In resolving the clash of civilization,
Huntington suggested some recommendations. However, his suggestions are purely
biased in favor of the West civilization. Most of his suggestions also have
little to do with the problems he proposed. This ambiguity and
oversimplification have sparked discontentment and criticism from other
political scientists. One of the prominent figures who opposed the clash of
civilization is Amartya Sen. In his article, he argued that to resolve the
clash of civilizations, we need to encourage the plurality of our identities
instead of sticking to one divisive and unique powerful categorization. He
emphasized that as individuals, we have layers of identities (other than our
religion). We should not be caged in a single layer that will reinforce
civilization difference. Lastly, the clash of civilization is deeply embedded
in our language and narratives. Hence, resolving this pitting of civilizations
against each other takes a fundamental transformation on how we communicate
about it. Since we have established that this alleged clash of civilization is
a superficial label with underlying real causes, it is only logical that we dig
down to that level and resolve it from there.

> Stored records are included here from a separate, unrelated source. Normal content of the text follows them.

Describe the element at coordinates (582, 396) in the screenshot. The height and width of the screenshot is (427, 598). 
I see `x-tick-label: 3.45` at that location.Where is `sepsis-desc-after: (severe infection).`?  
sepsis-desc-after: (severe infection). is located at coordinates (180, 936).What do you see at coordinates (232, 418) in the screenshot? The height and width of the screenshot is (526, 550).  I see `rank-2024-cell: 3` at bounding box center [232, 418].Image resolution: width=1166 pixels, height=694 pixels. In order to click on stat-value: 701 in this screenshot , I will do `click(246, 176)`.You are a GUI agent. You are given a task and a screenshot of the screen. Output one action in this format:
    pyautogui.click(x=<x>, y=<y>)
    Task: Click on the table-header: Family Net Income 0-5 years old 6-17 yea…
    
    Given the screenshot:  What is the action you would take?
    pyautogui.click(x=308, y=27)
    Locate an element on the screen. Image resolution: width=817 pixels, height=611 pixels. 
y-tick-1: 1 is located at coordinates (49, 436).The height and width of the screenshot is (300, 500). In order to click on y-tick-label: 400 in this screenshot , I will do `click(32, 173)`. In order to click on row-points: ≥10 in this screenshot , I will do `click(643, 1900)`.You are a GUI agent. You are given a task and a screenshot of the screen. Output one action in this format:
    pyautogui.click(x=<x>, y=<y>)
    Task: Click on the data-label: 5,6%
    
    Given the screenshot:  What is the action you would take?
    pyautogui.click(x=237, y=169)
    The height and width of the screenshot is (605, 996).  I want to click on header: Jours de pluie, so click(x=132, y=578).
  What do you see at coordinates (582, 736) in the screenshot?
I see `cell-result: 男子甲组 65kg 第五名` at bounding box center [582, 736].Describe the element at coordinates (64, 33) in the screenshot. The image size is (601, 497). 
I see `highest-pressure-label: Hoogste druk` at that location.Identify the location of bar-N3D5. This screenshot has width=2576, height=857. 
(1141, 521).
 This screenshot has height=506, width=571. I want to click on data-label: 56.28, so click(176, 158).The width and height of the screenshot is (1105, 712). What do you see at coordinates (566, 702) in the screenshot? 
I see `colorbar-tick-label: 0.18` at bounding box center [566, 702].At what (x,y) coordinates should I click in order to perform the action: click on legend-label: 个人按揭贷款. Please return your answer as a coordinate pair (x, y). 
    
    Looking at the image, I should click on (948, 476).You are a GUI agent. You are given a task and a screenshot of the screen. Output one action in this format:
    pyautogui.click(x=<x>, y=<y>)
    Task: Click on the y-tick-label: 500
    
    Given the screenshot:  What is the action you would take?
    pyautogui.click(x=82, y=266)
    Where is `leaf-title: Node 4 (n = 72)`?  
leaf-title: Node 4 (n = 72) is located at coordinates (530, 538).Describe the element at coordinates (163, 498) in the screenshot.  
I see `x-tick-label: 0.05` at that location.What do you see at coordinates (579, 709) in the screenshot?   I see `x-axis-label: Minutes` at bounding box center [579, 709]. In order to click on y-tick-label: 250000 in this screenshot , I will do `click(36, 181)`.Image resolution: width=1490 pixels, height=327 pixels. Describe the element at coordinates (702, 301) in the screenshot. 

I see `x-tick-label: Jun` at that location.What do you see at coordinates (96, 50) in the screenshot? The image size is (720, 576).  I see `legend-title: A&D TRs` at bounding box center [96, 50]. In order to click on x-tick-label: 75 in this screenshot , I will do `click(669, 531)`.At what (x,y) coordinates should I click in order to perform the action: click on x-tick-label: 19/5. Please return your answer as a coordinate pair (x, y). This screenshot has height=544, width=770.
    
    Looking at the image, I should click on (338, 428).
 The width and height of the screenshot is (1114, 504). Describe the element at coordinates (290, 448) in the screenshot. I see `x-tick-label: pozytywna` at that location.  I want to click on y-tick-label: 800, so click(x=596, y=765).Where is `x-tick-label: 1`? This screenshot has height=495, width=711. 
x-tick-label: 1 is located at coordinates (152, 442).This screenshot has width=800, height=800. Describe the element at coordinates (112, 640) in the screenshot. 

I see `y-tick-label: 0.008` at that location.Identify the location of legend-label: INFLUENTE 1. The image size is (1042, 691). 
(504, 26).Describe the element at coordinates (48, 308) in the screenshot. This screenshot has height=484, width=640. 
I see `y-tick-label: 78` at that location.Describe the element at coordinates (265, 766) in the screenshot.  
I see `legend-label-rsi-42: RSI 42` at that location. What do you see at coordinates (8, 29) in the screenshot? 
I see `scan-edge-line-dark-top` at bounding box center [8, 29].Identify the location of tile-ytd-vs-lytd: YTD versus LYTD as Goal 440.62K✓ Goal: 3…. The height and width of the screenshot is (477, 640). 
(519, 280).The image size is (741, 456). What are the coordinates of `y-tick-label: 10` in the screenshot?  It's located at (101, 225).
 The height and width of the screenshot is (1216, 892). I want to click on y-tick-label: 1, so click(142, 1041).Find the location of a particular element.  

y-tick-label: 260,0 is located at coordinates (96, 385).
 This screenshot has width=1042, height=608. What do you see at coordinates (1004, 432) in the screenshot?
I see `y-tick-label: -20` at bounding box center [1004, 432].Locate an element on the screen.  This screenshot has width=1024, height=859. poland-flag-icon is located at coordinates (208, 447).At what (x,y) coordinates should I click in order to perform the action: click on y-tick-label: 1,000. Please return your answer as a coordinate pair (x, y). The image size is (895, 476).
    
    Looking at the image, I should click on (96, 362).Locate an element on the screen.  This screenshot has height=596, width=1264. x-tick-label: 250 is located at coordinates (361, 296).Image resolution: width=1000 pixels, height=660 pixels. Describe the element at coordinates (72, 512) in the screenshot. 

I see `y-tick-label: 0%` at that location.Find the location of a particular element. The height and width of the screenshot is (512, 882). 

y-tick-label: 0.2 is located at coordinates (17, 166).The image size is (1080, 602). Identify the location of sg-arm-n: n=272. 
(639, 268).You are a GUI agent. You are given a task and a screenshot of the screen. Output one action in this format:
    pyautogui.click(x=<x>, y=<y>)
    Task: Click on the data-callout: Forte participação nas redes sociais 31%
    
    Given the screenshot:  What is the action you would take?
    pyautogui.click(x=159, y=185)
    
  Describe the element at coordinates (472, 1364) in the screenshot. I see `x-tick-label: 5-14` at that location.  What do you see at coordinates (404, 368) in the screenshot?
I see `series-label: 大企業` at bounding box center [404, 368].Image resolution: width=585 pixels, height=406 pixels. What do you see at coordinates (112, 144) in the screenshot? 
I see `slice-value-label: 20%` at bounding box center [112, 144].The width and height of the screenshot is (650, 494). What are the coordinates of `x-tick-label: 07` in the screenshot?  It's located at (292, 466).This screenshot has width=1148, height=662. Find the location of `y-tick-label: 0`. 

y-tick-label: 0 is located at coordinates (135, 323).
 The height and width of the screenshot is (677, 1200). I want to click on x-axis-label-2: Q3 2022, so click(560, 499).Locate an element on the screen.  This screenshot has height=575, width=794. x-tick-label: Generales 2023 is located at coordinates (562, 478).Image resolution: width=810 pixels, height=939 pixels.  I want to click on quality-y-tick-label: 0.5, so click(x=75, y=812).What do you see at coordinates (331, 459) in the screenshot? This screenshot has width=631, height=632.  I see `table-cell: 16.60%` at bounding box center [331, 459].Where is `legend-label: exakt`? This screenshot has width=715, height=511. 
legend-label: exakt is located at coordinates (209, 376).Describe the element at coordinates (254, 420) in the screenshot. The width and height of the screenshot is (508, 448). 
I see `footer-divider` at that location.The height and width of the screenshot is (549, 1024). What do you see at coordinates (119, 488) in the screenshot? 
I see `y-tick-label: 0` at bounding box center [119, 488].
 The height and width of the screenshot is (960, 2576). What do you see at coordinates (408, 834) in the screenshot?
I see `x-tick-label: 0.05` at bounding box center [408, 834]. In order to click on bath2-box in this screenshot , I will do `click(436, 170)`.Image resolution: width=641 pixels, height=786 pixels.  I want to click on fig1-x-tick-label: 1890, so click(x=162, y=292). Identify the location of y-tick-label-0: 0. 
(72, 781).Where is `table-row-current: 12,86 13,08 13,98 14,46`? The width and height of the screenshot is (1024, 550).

Classic and new International Relations
theories can also offer solutions on how to address the clash of civilizations.
For realism, self-interest and survival are the main concern of these
civilizations. And since they want to secure their interest, they would crave power.
Realists would argue that to solve this clash, no civilization should possess
superior power over the others. Balance of power is the key to stabilizing the
intent of civilizations to attack other states and claim their power, as supported
by Thucydides. Similarly, Morgenthau who emphasized the role of promoting
national interest suggested that diplomacy can help pacify civilizations.
Diplomacy guides civilizations on how to peacefully negotiate their interest
with other states.
Liberalism, on one hand, would suggest
that civilizations should resort to mutually beneficial alternatives.
Consistent with the belief on trade and economic interdependence, liberalism
would resolve the clash by encouraging the exchange of goods between civilizations.
This relationship will shape an interdependent system where civilizations will
rely on others. Subsequently, any hostile clash will be avoided since it will
disrupt the profitable process. In addition, liberalists believe in the power
of democracy in resolving conflicts. They argue that a democratic civilization
will not engage in war with a fellow democracy. Mansfield would concur in this
assertion that stable democracies are relatively peaceful.
Lastly, constructivism would likely say
that the “clash of civilizations is what we make off it”. We created this idea
based on the meaning we assign to it. Hence, to resolve it demands shifting of meaning from a fixed and negative definition to a cooperative and harmonious
one. As Wendt contended, interaction is vital in future relationships. In this
context, resolving the clash takes effort to provide platforms for interaction.
Continuous immersion and interaction among civilizations can help break the
solid unique identity barriers and foster respect among these groups.
Indeed, our kaleidoscopic world is ever-changing. New events require new perspectives sometimes. The clash of
civilization gave us just that new paradigm to view the world. In fairness to
Huntington, his theory contributed partly to understanding the world,
especially group dynamics. Most remarkably, his provocative points started a
discourse that further enriched our view of the contemporary world. Political
scholars did not just oppose the clash of civilization but some suggested
strategies to address this battle between us and them. To end, revisiting clash
of civilization is always a worthy effort to evaluate its (ir)relevance to the
modern world.
*This essay was submitted as a requirement for POS 190 (International Relations).
*Still on the process of editing to avoid plagiarism. References are listed in the original file.